Work task
Copy the following lines word for word, keeping every character as it appears.

Given data
· · · ·

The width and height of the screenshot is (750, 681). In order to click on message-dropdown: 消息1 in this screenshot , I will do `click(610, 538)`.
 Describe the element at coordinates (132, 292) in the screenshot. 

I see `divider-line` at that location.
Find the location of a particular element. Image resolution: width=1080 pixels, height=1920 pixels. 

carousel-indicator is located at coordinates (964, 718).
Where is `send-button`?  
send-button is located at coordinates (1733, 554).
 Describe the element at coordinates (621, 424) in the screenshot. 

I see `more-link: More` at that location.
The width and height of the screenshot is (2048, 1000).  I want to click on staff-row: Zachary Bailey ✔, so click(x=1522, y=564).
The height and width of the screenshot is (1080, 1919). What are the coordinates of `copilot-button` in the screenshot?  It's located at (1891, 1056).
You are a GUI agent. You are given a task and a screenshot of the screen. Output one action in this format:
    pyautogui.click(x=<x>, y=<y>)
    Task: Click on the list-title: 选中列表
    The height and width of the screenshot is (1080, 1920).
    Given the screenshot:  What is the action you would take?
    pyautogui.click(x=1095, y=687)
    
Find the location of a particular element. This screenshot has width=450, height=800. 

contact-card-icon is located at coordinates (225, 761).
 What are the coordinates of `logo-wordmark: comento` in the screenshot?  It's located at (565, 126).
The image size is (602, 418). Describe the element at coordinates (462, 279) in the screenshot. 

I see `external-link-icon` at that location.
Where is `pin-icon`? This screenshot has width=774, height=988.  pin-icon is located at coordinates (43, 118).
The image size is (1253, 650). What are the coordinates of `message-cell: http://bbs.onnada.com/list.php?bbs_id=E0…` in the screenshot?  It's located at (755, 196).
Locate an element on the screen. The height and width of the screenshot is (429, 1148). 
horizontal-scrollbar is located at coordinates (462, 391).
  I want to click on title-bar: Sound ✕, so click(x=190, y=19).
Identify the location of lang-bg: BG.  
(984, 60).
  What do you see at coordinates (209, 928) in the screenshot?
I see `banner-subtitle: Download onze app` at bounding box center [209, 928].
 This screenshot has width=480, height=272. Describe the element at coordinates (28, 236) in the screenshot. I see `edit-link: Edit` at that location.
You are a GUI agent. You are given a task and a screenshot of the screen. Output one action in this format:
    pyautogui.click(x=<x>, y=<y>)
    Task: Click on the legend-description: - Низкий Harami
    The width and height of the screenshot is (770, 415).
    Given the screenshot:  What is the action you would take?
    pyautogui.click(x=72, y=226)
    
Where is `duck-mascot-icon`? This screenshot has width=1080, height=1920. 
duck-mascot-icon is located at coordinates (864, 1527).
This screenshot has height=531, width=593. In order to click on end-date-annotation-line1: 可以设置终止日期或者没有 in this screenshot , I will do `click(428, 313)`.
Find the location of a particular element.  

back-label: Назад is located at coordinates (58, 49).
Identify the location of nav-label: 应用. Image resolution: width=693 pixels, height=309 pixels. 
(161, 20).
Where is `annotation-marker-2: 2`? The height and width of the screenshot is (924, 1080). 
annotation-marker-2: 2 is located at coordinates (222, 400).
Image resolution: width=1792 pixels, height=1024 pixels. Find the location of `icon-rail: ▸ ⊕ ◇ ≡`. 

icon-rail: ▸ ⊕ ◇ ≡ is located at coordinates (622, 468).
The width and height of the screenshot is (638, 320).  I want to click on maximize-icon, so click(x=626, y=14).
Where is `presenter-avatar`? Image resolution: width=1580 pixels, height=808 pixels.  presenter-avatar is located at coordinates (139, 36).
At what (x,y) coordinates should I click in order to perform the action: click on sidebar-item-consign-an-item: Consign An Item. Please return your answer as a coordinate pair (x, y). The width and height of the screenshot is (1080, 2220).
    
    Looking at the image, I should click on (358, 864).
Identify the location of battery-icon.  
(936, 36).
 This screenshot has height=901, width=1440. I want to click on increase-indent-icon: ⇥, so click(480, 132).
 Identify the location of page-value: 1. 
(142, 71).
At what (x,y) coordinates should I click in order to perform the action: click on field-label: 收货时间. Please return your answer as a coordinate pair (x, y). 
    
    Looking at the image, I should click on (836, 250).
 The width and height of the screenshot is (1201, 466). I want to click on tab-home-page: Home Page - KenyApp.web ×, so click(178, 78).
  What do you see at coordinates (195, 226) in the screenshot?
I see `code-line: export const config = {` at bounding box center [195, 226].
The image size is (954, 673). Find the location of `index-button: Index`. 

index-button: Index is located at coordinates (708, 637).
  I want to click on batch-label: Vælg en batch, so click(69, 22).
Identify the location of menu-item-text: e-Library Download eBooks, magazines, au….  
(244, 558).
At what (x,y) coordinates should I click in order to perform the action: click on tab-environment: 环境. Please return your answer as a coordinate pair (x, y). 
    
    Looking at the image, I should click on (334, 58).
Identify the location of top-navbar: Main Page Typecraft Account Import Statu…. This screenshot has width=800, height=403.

· · · ·

Answer space
The width and height of the screenshot is (750, 681). In order to click on message-dropdown: 消息1 in this screenshot , I will do `click(610, 538)`.
 Describe the element at coordinates (132, 292) in the screenshot. 

I see `divider-line` at that location.
Find the location of a particular element. Image resolution: width=1080 pixels, height=1920 pixels. 

carousel-indicator is located at coordinates (964, 718).
Where is `send-button`?  
send-button is located at coordinates (1733, 554).
 Describe the element at coordinates (621, 424) in the screenshot. 

I see `more-link: More` at that location.
The width and height of the screenshot is (2048, 1000).  I want to click on staff-row: Zachary Bailey ✔, so click(x=1522, y=564).
The height and width of the screenshot is (1080, 1919). What are the coordinates of `copilot-button` in the screenshot?  It's located at (1891, 1056).
You are a GUI agent. You are given a task and a screenshot of the screen. Output one action in this format:
    pyautogui.click(x=<x>, y=<y>)
    Task: Click on the list-title: 选中列表
    The height and width of the screenshot is (1080, 1920).
    Given the screenshot:  What is the action you would take?
    pyautogui.click(x=1095, y=687)
    
Find the location of a particular element. This screenshot has width=450, height=800. 

contact-card-icon is located at coordinates (225, 761).
 What are the coordinates of `logo-wordmark: comento` in the screenshot?  It's located at (565, 126).
The image size is (602, 418). Describe the element at coordinates (462, 279) in the screenshot. 

I see `external-link-icon` at that location.
Where is `pin-icon`? This screenshot has width=774, height=988.  pin-icon is located at coordinates (43, 118).
The image size is (1253, 650). What are the coordinates of `message-cell: http://bbs.onnada.com/list.php?bbs_id=E0…` in the screenshot?  It's located at (755, 196).
Locate an element on the screen. The height and width of the screenshot is (429, 1148). 
horizontal-scrollbar is located at coordinates (462, 391).
  I want to click on title-bar: Sound ✕, so click(x=190, y=19).
Identify the location of lang-bg: BG.  
(984, 60).
  What do you see at coordinates (209, 928) in the screenshot?
I see `banner-subtitle: Download onze app` at bounding box center [209, 928].
 This screenshot has width=480, height=272. Describe the element at coordinates (28, 236) in the screenshot. I see `edit-link: Edit` at that location.
You are a GUI agent. You are given a task and a screenshot of the screen. Output one action in this format:
    pyautogui.click(x=<x>, y=<y>)
    Task: Click on the legend-description: - Низкий Harami
    The width and height of the screenshot is (770, 415).
    Given the screenshot:  What is the action you would take?
    pyautogui.click(x=72, y=226)
    
Where is `duck-mascot-icon`? This screenshot has width=1080, height=1920. 
duck-mascot-icon is located at coordinates (864, 1527).
This screenshot has height=531, width=593. In order to click on end-date-annotation-line1: 可以设置终止日期或者没有 in this screenshot , I will do `click(428, 313)`.
Find the location of a particular element.  

back-label: Назад is located at coordinates (58, 49).
Identify the location of nav-label: 应用. Image resolution: width=693 pixels, height=309 pixels. 
(161, 20).
Where is `annotation-marker-2: 2`? The height and width of the screenshot is (924, 1080). 
annotation-marker-2: 2 is located at coordinates (222, 400).
Image resolution: width=1792 pixels, height=1024 pixels. Find the location of `icon-rail: ▸ ⊕ ◇ ≡`. 

icon-rail: ▸ ⊕ ◇ ≡ is located at coordinates (622, 468).
The width and height of the screenshot is (638, 320).  I want to click on maximize-icon, so click(x=626, y=14).
Where is `presenter-avatar`? Image resolution: width=1580 pixels, height=808 pixels.  presenter-avatar is located at coordinates (139, 36).
At what (x,y) coordinates should I click in order to perform the action: click on sidebar-item-consign-an-item: Consign An Item. Please return your answer as a coordinate pair (x, y). The width and height of the screenshot is (1080, 2220).
    
    Looking at the image, I should click on (358, 864).
Identify the location of battery-icon.  
(936, 36).
 This screenshot has height=901, width=1440. I want to click on increase-indent-icon: ⇥, so click(480, 132).
 Identify the location of page-value: 1. 
(142, 71).
At what (x,y) coordinates should I click in order to perform the action: click on field-label: 收货时间. Please return your answer as a coordinate pair (x, y). 
    
    Looking at the image, I should click on (836, 250).
 The width and height of the screenshot is (1201, 466). I want to click on tab-home-page: Home Page - KenyApp.web ×, so click(178, 78).
  What do you see at coordinates (195, 226) in the screenshot?
I see `code-line: export const config = {` at bounding box center [195, 226].
The image size is (954, 673). Find the location of `index-button: Index`. 

index-button: Index is located at coordinates (708, 637).
  I want to click on batch-label: Vælg en batch, so click(69, 22).
Identify the location of menu-item-text: e-Library Download eBooks, magazines, au….  
(244, 558).
At what (x,y) coordinates should I click in order to perform the action: click on tab-environment: 环境. Please return your answer as a coordinate pair (x, y). 
    
    Looking at the image, I should click on (334, 58).
Identify the location of top-navbar: Main Page Typecraft Account Import Statu…. This screenshot has width=800, height=403.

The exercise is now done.